Selected passage

Just to add insult to injury I zoom in on the GPS plotter to the same scale
and see that the same feature appears highlighted in bright red almost grinning
sardonically back from the screen. I truly hate smug electronics.
Despite being far slower, far smaller, having fewer men and fewer guns than
our French Naval counterparts we break British Naval tradition and alter course
to avoid being blown up. If Nelson was alive I would have been hung for 'failing
to pursue an enemy', and even Cap'n Jack Aubrey would have had me flogged around
the fleet, but these are modern times and after all this not an Atoll in the
South Pacific and the Frogs are not testing nuclear weapons any more, are they...
I say, what’s that mushroom shaped cloud all about???
And there it, is our destination. Cherbourg. The monstrous forts protecting the outer harbour from British invasion are clearly visible, we have less than an hour to go before we dock and I’m quite knackered and emotional.
We are all secure on one of the huge selection of visitors pontoons. Very satisfying.
We wobble along to the marina office nervously clutching our fat bundle of passports,
ships papers, insurance documents, Yachtmaster certification, radio license,
you name it... Well in fact the RYA website named it under the "What
to consider before taking your boat abroad" section, we just made sure
we had brought it with us.
After all that attention to detail all the man on the desk wanted from us was
some money and the name of our boat, which he spelt wrong. I am not however
complaining in any way shape or form, it was half the price of a Solent Marina
and I think 'Engma' sounds more European.

What is expected
In the sailing passage, what did the man at the marina desk want from the crew?

Raw data
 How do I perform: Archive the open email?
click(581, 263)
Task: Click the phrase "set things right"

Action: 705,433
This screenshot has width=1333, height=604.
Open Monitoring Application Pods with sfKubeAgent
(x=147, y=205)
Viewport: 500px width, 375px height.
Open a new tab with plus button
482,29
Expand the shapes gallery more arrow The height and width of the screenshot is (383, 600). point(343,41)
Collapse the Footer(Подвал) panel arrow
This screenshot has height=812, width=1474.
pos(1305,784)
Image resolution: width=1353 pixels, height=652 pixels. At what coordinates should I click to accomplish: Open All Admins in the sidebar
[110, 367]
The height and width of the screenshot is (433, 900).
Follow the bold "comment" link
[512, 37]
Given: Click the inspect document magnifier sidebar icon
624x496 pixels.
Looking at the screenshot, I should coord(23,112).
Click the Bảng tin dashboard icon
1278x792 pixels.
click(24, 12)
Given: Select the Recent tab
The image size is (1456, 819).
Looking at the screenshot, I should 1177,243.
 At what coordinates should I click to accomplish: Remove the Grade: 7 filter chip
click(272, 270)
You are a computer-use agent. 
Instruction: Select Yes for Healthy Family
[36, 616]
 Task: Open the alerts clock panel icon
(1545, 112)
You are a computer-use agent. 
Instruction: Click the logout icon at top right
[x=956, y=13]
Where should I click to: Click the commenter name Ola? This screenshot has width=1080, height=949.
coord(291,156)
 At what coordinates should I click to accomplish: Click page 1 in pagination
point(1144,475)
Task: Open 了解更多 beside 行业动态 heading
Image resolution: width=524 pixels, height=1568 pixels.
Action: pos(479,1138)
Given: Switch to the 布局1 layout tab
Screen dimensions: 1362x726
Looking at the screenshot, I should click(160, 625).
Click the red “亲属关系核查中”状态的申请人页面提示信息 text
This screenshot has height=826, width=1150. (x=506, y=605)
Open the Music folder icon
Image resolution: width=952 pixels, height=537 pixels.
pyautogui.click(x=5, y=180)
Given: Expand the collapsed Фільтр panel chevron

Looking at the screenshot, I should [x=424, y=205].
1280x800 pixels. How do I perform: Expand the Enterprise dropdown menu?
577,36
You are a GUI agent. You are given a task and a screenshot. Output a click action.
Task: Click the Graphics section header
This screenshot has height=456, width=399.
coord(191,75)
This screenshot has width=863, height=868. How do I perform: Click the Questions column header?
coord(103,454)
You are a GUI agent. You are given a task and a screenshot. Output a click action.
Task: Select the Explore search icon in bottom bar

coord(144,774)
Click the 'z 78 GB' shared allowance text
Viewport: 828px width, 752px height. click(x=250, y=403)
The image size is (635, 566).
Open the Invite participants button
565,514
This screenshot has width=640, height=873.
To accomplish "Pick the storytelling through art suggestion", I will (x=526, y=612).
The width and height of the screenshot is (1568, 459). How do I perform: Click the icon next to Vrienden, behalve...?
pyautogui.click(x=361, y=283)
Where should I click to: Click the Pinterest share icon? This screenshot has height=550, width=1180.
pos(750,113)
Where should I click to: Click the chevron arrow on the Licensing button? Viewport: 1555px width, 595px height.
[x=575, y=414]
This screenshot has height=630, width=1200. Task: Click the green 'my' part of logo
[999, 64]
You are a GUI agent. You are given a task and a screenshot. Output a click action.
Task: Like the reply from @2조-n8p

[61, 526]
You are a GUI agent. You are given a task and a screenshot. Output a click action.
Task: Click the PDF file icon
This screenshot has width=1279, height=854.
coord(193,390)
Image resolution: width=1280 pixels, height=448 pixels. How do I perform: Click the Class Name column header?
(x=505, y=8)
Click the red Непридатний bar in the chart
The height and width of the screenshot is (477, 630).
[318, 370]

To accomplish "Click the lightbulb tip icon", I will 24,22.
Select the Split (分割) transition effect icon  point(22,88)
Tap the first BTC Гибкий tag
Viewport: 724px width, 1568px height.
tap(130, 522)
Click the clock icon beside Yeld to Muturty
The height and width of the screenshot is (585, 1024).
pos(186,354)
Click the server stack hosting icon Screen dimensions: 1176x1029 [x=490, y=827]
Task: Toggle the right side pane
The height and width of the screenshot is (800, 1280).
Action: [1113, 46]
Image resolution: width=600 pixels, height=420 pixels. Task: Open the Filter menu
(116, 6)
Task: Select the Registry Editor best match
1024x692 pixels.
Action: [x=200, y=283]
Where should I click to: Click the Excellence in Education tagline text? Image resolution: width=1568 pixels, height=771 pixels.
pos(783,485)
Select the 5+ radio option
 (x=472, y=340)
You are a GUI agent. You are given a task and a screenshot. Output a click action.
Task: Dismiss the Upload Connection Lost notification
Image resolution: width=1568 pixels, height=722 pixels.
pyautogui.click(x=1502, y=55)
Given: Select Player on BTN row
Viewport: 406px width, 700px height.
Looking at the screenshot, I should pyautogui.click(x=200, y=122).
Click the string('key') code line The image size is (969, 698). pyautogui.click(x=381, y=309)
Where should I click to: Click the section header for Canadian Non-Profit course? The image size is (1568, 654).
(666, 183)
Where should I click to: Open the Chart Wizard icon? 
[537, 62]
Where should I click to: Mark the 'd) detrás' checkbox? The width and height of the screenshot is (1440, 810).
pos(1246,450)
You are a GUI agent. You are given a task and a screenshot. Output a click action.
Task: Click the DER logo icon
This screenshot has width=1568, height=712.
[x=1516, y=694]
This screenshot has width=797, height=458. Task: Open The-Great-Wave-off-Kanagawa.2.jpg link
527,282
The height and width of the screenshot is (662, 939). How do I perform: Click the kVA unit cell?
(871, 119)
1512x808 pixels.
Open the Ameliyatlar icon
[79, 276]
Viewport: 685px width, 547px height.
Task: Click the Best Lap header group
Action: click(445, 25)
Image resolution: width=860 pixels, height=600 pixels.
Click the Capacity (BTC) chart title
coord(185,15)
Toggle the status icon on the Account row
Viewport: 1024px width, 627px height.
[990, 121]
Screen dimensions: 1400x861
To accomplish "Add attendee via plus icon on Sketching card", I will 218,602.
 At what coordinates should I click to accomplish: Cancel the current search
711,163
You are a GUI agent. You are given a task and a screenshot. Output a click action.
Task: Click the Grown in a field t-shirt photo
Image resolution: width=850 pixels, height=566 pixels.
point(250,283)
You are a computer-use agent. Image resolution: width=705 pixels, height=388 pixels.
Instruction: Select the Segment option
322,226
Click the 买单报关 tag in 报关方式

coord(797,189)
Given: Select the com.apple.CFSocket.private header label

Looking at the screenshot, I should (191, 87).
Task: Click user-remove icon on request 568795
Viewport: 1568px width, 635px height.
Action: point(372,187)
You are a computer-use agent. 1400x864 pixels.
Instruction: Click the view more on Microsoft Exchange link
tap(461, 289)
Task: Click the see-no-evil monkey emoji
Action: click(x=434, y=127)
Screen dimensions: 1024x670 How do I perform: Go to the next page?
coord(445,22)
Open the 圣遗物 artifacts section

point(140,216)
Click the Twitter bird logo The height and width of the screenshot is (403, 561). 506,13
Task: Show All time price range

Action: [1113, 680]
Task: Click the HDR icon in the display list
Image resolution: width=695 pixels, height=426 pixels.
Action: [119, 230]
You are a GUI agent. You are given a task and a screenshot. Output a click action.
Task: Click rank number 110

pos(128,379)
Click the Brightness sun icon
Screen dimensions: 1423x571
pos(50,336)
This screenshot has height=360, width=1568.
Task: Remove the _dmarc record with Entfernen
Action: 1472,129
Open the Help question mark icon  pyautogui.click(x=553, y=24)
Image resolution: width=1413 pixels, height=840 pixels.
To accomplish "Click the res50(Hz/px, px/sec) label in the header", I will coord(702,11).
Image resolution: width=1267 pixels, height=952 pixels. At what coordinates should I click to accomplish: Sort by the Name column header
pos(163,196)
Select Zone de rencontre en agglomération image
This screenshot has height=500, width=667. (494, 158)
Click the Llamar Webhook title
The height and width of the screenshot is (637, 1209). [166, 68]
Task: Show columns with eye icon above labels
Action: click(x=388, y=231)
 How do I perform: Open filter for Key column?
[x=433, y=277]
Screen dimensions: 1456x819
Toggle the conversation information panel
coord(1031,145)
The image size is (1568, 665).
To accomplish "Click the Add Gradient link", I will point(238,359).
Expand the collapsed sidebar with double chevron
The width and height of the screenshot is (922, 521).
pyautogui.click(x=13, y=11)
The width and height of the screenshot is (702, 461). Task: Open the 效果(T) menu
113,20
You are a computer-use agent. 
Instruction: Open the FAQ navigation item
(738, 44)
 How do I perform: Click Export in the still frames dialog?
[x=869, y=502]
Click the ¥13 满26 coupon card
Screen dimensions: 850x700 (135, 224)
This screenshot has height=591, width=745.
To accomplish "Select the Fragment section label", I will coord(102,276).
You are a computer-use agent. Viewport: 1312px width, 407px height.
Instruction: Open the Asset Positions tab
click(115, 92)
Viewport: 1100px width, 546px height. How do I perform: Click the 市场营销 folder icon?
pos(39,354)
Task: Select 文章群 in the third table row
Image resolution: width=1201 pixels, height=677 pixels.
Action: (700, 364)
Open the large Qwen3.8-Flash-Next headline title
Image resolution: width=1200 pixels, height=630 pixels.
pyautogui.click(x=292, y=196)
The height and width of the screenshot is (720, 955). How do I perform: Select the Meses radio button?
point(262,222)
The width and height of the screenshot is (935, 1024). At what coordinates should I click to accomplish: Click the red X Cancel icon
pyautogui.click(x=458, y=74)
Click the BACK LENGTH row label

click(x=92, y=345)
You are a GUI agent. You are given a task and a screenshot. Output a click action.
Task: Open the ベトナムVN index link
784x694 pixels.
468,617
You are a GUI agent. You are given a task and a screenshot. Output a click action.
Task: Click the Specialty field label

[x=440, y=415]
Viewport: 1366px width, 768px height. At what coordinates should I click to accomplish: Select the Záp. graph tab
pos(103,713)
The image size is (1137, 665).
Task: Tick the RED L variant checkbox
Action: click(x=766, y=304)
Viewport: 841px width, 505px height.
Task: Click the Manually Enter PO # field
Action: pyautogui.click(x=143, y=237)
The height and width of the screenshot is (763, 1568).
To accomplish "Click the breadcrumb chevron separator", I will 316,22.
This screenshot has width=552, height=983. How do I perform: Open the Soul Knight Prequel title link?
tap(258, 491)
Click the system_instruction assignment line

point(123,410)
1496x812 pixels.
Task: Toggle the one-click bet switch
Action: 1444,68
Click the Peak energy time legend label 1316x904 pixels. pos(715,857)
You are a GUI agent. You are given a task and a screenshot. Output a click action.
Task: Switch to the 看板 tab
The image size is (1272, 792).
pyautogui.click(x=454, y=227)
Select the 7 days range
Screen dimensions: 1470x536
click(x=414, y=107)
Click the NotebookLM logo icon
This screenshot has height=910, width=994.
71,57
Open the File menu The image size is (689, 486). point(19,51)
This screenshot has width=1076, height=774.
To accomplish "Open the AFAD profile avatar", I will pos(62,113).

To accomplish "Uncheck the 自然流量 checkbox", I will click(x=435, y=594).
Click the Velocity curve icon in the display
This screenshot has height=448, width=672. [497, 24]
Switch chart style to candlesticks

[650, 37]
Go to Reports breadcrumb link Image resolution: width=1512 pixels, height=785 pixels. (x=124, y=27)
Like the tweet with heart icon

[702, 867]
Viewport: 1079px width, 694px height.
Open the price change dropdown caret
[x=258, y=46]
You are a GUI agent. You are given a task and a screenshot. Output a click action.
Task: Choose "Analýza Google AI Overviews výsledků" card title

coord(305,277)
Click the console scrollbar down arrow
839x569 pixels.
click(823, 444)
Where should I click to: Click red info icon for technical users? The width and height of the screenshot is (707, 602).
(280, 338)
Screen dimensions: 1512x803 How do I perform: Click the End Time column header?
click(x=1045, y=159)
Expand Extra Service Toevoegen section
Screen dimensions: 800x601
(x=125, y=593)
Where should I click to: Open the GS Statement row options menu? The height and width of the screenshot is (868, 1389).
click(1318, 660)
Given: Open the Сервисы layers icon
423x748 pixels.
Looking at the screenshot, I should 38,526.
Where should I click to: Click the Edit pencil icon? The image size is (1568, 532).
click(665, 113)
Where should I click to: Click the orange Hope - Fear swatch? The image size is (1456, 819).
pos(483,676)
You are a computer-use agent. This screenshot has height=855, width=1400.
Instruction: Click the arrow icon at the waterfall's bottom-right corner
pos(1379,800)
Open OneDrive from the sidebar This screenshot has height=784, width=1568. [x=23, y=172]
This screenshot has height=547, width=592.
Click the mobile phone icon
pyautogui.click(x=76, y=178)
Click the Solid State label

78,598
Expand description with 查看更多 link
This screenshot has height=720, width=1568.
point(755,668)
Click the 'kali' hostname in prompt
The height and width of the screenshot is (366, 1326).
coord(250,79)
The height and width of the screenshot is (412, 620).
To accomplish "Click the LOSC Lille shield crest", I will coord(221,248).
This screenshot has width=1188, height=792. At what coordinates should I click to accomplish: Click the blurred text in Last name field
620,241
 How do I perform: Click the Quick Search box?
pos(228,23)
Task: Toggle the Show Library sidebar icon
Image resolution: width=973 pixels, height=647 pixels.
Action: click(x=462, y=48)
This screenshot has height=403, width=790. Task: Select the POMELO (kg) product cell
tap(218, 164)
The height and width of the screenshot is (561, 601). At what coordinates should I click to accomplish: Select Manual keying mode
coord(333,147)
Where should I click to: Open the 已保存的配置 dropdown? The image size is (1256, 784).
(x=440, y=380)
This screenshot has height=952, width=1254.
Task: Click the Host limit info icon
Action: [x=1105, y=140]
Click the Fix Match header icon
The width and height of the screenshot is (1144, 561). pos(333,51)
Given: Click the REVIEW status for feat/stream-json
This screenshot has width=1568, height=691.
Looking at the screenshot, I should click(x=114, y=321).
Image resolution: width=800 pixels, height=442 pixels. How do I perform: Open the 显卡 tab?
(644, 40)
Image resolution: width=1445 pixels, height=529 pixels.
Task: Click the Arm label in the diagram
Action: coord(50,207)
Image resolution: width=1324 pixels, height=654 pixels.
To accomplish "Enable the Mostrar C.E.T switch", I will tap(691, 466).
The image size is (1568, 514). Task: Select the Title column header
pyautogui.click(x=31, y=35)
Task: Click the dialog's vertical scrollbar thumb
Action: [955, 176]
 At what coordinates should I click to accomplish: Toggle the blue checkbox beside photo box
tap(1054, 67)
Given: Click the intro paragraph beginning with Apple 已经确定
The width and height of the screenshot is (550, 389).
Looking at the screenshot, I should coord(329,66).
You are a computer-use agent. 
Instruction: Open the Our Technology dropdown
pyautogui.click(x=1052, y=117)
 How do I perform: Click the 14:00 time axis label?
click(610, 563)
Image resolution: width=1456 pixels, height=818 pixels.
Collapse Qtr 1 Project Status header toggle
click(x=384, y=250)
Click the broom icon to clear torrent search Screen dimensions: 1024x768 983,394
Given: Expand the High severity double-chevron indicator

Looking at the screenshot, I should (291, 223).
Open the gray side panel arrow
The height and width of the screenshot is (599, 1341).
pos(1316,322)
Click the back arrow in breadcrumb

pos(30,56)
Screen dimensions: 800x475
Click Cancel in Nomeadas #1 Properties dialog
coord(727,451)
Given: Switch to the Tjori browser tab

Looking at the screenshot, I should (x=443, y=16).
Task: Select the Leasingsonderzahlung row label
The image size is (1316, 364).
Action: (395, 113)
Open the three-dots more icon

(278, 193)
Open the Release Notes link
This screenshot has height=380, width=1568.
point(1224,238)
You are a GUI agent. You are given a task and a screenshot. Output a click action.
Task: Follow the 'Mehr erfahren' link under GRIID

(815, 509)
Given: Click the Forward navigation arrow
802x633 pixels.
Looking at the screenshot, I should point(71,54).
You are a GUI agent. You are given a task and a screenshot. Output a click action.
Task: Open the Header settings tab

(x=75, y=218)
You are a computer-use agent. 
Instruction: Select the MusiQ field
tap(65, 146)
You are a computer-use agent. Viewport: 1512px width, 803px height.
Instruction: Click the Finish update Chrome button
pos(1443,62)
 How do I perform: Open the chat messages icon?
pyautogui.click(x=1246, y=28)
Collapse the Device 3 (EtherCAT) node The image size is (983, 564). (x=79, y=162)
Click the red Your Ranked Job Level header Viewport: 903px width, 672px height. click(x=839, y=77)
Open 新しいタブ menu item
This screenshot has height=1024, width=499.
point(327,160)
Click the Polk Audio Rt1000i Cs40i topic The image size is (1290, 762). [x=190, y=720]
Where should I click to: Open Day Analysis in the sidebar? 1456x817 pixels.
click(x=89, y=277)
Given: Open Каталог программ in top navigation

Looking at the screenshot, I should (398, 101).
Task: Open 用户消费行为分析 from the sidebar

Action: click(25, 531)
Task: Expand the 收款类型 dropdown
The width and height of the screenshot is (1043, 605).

Correct answer
Some money and the name of their boat.